Wouldn't work. "911" isn't a real phone number; it's special-cased into the phone network so that if the phone network is overloaded the 911 call will get through and a non-911 call will get disconnected. VoIP services don't have direct access to 911 systems but instead proxy (once they figure out where you're calling from and thus which 911 center to route your call to).

If you tried to DoS 911 services via VoIP, you might make it impossible to get a call through to 911 via that VoIP service, but you wouldn't block landline 911 calls.



I am he who DOS'd my cell phone.

I don't really understand what you mean - do you mean that 911 won't accept more than X calls from a single VOIP provider, after they proxy the call? Because the limit is humans answering the calls, isn't it? Is that done on a grid too, so operators from multiple regions can handle overload in one area?
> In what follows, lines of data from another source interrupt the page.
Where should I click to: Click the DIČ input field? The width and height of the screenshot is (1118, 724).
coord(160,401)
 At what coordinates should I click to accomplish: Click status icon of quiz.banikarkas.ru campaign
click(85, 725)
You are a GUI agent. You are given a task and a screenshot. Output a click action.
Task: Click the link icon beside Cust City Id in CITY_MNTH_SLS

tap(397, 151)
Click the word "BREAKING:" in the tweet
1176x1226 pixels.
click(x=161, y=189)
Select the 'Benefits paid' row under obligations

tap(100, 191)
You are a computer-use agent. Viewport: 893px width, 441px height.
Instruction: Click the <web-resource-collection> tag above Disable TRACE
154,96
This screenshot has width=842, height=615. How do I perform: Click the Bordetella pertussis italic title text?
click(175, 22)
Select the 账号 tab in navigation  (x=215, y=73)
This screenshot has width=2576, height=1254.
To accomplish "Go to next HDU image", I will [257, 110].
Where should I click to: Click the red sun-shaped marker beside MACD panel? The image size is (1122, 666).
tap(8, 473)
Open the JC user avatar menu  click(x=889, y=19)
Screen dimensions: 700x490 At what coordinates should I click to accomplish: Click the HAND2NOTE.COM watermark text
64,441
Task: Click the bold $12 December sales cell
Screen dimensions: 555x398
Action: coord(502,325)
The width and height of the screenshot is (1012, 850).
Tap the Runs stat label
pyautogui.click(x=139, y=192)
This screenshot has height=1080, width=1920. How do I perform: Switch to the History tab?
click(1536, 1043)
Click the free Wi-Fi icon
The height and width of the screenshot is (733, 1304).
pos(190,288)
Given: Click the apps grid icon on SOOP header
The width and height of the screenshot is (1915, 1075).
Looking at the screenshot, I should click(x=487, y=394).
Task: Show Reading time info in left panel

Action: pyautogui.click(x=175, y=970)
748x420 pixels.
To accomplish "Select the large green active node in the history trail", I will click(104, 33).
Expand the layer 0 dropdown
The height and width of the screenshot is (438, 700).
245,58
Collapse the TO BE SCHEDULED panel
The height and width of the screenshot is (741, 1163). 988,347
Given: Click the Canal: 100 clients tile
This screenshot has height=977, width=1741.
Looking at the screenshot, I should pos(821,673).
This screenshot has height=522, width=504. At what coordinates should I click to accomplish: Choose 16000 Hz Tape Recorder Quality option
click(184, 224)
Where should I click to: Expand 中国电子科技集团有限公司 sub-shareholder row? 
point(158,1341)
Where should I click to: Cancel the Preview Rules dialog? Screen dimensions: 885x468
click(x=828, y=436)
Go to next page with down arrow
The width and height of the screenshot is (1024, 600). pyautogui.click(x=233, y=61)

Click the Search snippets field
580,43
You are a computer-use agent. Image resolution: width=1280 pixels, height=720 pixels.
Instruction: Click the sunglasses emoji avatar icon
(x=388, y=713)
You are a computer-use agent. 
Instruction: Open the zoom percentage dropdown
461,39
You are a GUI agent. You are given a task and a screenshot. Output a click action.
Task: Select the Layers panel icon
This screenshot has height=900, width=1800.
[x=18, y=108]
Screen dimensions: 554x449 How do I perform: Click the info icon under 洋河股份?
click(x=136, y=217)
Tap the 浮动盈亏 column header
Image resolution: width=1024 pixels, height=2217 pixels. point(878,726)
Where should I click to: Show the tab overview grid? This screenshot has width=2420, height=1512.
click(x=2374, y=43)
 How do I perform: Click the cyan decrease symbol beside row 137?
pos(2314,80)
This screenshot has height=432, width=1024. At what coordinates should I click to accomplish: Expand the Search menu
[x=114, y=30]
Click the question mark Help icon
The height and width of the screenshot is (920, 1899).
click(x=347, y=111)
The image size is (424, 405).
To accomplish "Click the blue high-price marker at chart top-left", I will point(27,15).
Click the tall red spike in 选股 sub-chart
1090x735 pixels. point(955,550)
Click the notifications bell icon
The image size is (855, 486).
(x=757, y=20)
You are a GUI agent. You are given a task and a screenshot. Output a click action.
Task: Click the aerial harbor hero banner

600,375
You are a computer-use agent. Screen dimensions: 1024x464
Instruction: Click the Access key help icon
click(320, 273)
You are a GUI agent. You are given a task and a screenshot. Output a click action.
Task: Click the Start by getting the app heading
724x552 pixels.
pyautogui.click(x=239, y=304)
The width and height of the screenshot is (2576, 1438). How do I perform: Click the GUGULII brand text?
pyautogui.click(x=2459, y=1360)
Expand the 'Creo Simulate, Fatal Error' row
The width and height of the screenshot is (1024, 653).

Anyway, I would imagine a more likely attack would be on private PBXes. Only terrorists would want to take down 911, which should be resistant to call floods, but a much larger pool of criminals would seek to disable private phone systems.


Do you think the 911 quotas for all the VoIP systems added together amount to more than the staff for the 911 center, in some locale? How about the number of emergency responders? Even if not, you could still DoS the VoIP service your target was using.


Ahh, didn't realize that, but interesting to know.

What I meant though is that you could create enough call volume so that there wouldn't be enough operators to handle all the calls.